SET TASK
Give the lines from the one containing "Given: Open history clock icon in title bar" through the one containing "[x=659, y=75]", inclusive, as a numbered list, omitting any blank lines.

STORED ROWS
::::::::::
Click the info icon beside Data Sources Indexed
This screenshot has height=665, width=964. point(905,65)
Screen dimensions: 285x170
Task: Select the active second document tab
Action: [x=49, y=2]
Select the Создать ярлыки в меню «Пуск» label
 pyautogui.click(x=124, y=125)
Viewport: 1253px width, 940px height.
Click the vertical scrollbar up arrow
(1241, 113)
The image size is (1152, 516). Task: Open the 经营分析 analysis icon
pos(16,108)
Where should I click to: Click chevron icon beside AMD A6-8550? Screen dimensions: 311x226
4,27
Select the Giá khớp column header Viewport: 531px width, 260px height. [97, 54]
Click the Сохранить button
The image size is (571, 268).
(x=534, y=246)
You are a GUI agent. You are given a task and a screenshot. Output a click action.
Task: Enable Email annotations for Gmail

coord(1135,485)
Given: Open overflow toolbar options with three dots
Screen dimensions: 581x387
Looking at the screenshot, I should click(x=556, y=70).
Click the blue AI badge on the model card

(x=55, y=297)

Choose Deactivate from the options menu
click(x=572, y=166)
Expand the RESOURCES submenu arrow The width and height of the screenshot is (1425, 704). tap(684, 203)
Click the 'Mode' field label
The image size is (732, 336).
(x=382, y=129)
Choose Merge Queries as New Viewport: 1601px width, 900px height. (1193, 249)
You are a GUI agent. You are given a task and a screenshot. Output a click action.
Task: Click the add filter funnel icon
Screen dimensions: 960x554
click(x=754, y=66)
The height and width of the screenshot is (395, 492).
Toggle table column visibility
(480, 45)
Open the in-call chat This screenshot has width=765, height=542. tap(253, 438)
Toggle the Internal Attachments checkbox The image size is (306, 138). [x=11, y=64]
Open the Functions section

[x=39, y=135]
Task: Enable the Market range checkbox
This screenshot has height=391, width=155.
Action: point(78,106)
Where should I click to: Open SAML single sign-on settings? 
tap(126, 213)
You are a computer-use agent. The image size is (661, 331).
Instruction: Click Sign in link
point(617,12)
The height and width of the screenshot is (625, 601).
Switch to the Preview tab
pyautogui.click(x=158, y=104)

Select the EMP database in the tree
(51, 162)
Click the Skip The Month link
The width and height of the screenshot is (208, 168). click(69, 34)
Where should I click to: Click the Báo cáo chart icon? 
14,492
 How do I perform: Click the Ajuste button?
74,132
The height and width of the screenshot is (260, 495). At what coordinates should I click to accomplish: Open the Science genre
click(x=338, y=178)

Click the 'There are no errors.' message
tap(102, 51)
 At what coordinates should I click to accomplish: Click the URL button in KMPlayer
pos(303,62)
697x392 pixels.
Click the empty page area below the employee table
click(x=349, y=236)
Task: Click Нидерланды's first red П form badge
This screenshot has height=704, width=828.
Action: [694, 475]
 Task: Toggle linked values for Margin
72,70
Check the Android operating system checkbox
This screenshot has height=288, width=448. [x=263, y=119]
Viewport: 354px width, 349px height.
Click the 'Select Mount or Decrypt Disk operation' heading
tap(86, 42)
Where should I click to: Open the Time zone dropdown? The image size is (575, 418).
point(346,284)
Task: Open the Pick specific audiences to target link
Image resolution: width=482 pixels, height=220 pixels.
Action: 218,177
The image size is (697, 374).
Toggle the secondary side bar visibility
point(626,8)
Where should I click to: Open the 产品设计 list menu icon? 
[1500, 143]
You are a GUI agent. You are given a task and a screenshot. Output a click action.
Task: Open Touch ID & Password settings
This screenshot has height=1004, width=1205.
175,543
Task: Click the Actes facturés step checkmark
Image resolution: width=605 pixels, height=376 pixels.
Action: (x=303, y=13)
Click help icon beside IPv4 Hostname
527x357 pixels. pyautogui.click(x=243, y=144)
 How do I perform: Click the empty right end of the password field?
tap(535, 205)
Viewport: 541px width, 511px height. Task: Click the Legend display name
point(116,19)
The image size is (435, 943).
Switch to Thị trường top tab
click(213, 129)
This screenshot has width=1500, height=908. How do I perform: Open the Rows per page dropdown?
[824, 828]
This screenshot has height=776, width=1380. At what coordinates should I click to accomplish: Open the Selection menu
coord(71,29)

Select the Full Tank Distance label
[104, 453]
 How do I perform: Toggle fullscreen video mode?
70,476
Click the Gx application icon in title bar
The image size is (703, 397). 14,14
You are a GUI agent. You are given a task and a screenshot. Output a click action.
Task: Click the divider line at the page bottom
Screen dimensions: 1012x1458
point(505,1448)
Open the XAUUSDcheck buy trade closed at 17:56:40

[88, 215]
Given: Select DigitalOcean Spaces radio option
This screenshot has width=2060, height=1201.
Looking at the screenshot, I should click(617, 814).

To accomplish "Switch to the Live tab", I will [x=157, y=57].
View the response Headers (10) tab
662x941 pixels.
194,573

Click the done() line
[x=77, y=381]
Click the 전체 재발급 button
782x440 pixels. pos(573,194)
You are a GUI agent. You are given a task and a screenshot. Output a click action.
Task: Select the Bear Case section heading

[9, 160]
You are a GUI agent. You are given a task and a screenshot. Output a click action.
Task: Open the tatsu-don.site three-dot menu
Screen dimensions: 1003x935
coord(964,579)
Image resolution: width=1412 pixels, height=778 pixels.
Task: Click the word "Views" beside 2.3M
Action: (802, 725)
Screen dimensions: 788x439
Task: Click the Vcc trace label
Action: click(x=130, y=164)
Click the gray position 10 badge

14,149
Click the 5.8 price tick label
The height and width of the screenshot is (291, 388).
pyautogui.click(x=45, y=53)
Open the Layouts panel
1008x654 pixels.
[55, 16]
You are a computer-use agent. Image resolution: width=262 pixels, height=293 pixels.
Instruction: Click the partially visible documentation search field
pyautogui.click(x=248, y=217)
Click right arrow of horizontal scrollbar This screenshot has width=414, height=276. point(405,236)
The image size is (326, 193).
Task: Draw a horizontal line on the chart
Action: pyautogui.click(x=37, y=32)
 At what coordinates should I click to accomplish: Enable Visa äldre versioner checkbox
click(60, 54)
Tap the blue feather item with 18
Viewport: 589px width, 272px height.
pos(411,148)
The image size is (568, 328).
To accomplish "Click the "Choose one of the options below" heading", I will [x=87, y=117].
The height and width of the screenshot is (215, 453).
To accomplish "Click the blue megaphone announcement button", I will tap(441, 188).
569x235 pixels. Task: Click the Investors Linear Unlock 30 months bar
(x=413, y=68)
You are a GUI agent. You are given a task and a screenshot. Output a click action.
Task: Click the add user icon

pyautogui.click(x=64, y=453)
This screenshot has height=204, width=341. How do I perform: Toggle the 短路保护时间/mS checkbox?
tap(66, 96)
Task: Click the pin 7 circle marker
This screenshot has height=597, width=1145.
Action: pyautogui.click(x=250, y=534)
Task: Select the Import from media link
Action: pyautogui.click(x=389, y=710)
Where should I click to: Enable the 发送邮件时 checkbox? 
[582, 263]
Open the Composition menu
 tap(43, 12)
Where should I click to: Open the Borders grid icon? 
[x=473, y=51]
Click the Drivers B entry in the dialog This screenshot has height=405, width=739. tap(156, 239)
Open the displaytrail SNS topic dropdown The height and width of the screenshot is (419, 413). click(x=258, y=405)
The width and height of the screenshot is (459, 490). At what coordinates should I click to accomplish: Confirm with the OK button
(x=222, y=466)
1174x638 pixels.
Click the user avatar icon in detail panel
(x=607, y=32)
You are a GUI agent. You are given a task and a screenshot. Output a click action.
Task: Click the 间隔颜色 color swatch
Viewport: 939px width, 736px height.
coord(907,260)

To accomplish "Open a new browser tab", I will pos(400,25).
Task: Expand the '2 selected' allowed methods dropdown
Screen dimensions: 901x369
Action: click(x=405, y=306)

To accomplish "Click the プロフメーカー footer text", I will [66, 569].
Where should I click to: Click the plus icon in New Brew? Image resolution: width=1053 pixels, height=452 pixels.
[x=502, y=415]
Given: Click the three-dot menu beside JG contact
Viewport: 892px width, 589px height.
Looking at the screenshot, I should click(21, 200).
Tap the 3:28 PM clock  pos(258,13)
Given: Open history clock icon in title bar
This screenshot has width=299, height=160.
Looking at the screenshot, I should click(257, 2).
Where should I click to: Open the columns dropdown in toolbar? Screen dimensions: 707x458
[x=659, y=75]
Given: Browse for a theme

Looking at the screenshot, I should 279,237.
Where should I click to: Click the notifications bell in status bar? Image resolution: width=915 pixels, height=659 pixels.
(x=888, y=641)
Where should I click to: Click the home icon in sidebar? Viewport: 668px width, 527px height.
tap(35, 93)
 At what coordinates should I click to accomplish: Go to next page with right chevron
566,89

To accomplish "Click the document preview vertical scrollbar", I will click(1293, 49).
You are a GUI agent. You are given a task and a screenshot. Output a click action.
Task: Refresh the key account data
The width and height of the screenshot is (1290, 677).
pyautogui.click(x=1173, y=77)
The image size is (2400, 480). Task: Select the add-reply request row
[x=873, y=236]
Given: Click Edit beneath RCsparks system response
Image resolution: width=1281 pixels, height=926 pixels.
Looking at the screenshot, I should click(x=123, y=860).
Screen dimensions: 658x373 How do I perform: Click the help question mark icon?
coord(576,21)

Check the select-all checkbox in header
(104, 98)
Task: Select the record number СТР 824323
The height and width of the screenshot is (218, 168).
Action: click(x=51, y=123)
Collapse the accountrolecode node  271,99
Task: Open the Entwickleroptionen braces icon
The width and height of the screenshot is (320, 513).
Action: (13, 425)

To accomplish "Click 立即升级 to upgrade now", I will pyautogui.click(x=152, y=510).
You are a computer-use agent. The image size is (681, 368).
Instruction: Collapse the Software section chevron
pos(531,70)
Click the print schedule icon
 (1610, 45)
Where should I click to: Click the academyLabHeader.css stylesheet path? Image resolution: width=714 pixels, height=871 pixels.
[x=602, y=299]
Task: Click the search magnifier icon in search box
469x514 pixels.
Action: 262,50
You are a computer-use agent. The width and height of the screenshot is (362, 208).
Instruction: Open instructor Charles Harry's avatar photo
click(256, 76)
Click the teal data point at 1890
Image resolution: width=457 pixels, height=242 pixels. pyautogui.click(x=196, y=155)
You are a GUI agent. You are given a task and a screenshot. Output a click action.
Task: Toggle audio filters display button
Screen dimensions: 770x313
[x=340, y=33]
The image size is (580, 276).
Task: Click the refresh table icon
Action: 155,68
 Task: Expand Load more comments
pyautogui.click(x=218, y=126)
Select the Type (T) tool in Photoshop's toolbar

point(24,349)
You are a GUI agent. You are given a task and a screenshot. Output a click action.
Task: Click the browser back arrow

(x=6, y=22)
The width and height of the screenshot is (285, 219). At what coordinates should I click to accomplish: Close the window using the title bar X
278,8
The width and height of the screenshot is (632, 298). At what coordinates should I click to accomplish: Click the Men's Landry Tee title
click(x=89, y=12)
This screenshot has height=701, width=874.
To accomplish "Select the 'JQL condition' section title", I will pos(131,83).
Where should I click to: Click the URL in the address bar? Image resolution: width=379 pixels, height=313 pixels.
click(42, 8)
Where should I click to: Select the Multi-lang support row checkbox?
::::::::::
ANSWER TO THE PROBLEM
1. Given: Open history clock icon in title bar
2. This screenshot has width=299, height=160.
3. Looking at the screenshot, I should click(257, 2).
4. Where should I click to: Open the columns dropdown in toolbar? Screen dimensions: 707x458
5. [x=659, y=75]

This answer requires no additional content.